Industrial Growth Partners has acquired Alpha Metalcraft Group in partnership with the company’s senior management team.
Alpha Metalcraft Group (AMG) manufactures formed metal components with tight tolerances and complex shapes that are used in commercial aerospace, rotorcraft, military aircraft, munitions, and space applications, as well as in the medical and industrial sectors.
AMG’s customers include original equipment manufacturers (OEMs) and Tier 1 and 2 suppliers in the aerospace, defense, and medical industries. The company is headquartered in Danbury, Connecticut, and is led by CEO Alec Searle.
AMG operates through three business units, with two based in Connecticut and one in Commack, New York. In October 2018, AMG acquired Gasser & Sons, a New York-based manufacturer and assembler of x-ray tube housings and components for the medical, industrial, and defense sectors. Gasser also produces deep-drawn metal assemblies and components used in electro-optical systems and aerospace applications. In December 2019, AMG acquired GAR Electroforming, a Connecticut-based provider of electroformed components for the aerospace and defense industries. GAR’s products include copper, nickel, and nickel/cobalt components used in rotorcraft and aerospace applications, such as abrasion strips and protective seals. Most recently, in December 2022, AMG acquired Connecticut Coining, a Connecticut-based manufacturer of deep-drawn metal parts for the medical, aerospace, defense, and power tube industries. Prior to the acquisition, Connecticut Coining was owned by Ohio-based MavenHill Capital.
“IGP’s track record of building and scaling A&D-focused, specialty metal forming companies made them a perfect partner for AMG,” said Mr. Searle. “Their growth-oriented philosophy, deep A&D experience, and commitment to supporting management teams stood out as a true differentiator and made IGP our partner of choice.”

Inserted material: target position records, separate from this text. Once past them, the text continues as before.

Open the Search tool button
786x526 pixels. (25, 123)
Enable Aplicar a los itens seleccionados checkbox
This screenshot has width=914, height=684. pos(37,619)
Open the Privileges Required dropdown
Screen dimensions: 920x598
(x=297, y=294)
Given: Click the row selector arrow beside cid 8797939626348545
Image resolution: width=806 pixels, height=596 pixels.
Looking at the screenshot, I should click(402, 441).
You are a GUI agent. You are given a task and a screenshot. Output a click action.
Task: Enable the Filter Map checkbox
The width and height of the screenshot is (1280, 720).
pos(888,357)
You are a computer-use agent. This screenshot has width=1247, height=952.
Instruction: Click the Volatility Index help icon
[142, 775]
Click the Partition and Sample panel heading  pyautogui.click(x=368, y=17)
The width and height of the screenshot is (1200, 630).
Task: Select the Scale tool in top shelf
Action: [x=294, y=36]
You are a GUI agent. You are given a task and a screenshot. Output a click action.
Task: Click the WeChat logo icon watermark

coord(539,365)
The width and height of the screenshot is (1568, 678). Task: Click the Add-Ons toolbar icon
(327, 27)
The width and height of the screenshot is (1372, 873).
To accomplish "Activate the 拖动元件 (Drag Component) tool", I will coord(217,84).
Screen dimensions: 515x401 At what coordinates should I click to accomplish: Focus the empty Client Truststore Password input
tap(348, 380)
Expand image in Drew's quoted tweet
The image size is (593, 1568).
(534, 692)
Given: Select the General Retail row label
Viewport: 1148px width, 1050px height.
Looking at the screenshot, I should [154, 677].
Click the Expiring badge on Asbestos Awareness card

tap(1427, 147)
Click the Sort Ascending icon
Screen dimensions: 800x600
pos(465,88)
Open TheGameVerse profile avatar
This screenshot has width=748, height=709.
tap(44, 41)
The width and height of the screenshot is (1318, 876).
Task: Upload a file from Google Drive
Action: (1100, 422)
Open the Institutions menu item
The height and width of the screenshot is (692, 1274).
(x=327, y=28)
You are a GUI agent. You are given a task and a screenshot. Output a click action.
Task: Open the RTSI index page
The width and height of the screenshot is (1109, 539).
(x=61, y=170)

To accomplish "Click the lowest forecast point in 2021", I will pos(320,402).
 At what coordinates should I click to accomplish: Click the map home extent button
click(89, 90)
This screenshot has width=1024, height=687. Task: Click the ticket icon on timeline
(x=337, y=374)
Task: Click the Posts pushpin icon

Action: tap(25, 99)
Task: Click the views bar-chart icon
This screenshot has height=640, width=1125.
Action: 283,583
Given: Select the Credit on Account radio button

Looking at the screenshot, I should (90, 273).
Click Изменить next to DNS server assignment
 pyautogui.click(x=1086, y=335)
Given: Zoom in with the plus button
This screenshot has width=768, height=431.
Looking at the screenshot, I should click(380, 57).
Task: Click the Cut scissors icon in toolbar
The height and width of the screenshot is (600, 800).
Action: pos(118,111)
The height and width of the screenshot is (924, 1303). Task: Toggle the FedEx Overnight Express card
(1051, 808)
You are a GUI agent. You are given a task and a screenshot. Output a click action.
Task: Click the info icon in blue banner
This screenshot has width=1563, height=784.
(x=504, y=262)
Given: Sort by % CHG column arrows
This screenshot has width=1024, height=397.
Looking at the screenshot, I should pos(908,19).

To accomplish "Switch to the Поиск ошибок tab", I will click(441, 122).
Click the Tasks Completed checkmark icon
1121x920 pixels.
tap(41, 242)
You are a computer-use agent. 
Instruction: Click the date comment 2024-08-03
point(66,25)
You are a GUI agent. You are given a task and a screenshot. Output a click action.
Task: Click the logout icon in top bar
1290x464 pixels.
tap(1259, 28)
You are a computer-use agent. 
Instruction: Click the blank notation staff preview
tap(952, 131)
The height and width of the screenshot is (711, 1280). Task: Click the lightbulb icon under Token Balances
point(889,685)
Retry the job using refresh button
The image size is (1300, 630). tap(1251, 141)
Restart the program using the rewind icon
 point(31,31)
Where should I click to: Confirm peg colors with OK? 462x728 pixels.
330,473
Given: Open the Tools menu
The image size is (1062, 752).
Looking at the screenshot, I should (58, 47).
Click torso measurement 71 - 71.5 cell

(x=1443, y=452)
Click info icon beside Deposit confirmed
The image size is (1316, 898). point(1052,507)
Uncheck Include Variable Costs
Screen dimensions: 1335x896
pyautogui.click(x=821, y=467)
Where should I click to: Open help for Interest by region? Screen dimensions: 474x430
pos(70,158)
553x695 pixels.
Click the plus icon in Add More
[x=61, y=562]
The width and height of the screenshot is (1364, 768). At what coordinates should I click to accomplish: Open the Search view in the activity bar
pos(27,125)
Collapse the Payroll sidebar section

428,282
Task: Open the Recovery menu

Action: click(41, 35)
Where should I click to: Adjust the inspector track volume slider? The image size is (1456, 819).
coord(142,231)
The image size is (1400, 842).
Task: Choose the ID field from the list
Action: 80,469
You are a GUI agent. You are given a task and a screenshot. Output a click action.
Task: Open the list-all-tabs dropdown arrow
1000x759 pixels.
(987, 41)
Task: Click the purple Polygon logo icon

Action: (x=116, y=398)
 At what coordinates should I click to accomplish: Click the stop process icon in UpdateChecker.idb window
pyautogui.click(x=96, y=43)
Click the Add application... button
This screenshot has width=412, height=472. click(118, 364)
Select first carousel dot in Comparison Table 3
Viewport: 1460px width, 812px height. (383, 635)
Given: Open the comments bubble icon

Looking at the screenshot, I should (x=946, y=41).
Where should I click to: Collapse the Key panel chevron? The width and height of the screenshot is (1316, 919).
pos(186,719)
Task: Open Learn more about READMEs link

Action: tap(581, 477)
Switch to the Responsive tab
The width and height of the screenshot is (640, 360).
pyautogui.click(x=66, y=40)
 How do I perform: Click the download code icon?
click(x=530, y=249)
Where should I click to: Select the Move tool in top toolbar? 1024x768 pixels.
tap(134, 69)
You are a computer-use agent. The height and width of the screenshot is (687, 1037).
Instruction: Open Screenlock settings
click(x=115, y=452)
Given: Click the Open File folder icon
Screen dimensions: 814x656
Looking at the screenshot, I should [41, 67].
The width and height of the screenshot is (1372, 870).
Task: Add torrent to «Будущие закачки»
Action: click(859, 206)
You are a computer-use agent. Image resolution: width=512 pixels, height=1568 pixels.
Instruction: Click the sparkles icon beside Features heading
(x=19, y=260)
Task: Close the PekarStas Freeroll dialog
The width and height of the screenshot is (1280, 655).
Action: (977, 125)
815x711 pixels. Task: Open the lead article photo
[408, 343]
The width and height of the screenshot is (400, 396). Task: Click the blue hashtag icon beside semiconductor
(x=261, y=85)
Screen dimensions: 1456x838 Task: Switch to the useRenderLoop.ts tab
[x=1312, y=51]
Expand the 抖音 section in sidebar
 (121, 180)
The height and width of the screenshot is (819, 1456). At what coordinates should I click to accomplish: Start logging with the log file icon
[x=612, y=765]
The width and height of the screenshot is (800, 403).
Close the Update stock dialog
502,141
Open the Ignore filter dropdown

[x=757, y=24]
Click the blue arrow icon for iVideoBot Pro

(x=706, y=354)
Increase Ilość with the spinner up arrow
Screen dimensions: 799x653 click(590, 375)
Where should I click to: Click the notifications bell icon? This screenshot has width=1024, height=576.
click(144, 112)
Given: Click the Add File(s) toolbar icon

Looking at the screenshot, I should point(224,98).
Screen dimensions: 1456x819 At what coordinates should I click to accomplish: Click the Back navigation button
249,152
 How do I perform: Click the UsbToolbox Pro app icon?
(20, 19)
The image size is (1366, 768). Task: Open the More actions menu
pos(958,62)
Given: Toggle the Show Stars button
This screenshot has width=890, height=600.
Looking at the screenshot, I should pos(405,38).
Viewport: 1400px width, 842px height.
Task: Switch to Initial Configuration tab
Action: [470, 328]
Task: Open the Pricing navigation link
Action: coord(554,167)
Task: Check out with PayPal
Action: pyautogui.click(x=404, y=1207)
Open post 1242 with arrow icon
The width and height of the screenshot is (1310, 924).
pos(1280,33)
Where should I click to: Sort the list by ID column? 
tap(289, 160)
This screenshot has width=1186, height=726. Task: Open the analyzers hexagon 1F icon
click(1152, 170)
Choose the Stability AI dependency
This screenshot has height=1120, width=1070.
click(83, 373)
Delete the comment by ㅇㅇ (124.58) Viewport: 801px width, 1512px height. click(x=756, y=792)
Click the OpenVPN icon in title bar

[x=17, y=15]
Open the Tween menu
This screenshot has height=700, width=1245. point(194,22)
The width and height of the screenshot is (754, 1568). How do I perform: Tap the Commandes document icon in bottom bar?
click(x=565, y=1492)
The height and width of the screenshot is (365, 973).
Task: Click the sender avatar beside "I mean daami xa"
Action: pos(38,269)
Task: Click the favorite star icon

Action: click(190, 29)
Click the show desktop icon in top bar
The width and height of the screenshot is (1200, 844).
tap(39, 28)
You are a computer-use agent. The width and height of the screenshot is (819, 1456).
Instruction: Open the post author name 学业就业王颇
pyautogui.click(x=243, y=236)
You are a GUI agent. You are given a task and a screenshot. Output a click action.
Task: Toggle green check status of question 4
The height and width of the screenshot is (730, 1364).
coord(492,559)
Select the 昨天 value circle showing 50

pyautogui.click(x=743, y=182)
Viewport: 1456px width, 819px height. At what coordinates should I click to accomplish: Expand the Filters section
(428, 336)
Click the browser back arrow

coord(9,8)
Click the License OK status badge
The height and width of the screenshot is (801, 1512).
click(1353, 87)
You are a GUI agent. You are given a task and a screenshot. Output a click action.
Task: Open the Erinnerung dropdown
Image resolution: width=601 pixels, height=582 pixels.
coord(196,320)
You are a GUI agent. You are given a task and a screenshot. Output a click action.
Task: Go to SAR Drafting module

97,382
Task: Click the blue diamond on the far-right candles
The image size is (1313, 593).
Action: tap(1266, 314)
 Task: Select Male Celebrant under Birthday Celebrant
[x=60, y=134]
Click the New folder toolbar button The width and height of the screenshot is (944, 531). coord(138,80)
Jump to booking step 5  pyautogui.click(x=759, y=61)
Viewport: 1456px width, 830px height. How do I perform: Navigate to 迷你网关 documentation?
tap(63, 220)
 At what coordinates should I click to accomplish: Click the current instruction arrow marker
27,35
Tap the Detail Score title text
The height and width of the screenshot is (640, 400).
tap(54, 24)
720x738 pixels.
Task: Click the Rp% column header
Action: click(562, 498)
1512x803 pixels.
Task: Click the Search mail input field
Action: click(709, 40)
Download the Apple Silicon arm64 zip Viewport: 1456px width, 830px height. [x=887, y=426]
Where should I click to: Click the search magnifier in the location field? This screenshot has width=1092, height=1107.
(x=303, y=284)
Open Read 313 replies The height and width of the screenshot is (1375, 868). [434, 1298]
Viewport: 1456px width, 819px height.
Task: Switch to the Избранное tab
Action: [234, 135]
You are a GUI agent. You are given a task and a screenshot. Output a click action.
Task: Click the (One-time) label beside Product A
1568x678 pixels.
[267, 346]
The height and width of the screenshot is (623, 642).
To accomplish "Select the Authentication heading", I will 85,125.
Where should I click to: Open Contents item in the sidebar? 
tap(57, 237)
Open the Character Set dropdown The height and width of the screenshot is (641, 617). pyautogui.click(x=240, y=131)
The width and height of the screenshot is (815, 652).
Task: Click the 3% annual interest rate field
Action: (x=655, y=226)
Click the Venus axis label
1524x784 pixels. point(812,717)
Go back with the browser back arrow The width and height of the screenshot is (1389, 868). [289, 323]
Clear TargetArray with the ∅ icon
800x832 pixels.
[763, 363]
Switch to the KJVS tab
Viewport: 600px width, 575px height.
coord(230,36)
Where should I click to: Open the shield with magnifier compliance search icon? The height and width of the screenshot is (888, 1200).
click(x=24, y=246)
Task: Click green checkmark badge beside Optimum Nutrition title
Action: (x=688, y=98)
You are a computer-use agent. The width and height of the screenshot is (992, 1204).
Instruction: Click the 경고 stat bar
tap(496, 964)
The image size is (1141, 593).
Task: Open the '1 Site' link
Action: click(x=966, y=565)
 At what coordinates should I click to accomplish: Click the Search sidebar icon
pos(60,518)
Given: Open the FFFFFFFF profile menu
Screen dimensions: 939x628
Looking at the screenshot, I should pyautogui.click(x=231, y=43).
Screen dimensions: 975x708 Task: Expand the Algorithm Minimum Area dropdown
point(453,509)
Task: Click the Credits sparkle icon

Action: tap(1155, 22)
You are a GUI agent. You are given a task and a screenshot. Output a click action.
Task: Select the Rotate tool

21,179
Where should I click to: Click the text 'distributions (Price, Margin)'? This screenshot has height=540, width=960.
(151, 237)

Industrial Growth Partners provides equity capital to lower-middle market niche manufacturing and industrial services companies with revenues of up to $250 million. The firm invests equity in a range of transaction types involving a change of ownership, such as management buyouts, leveraged buyouts, corporate divestitures, recapitalizations, and management buy-ins. IGP was founded in 1997 and is based in San Francisco.
TPG Twin Brook was the administrative agent on the debt financing to support IGP’s buy of AMG. Chicago-based TPG Twin Brook focuses on loans to private equity-owned companies with EBITDA between $3 million and $50 million, with an emphasis on companies with $25 million of EBITDA and below. The firm targets senior financing opportunities up to $200 million, with hold sizes across the platform ranging from $25 million to $150 million. TPG Twin Brook’s products include opportunistic investments in second lien, mezzanine, and equity co-investments.
The purchase of AMG closed in late July 2024. The company is IGP’s fifth platform investment for its sixth fund, which closed in August 2022 with $1.2 billion in capital.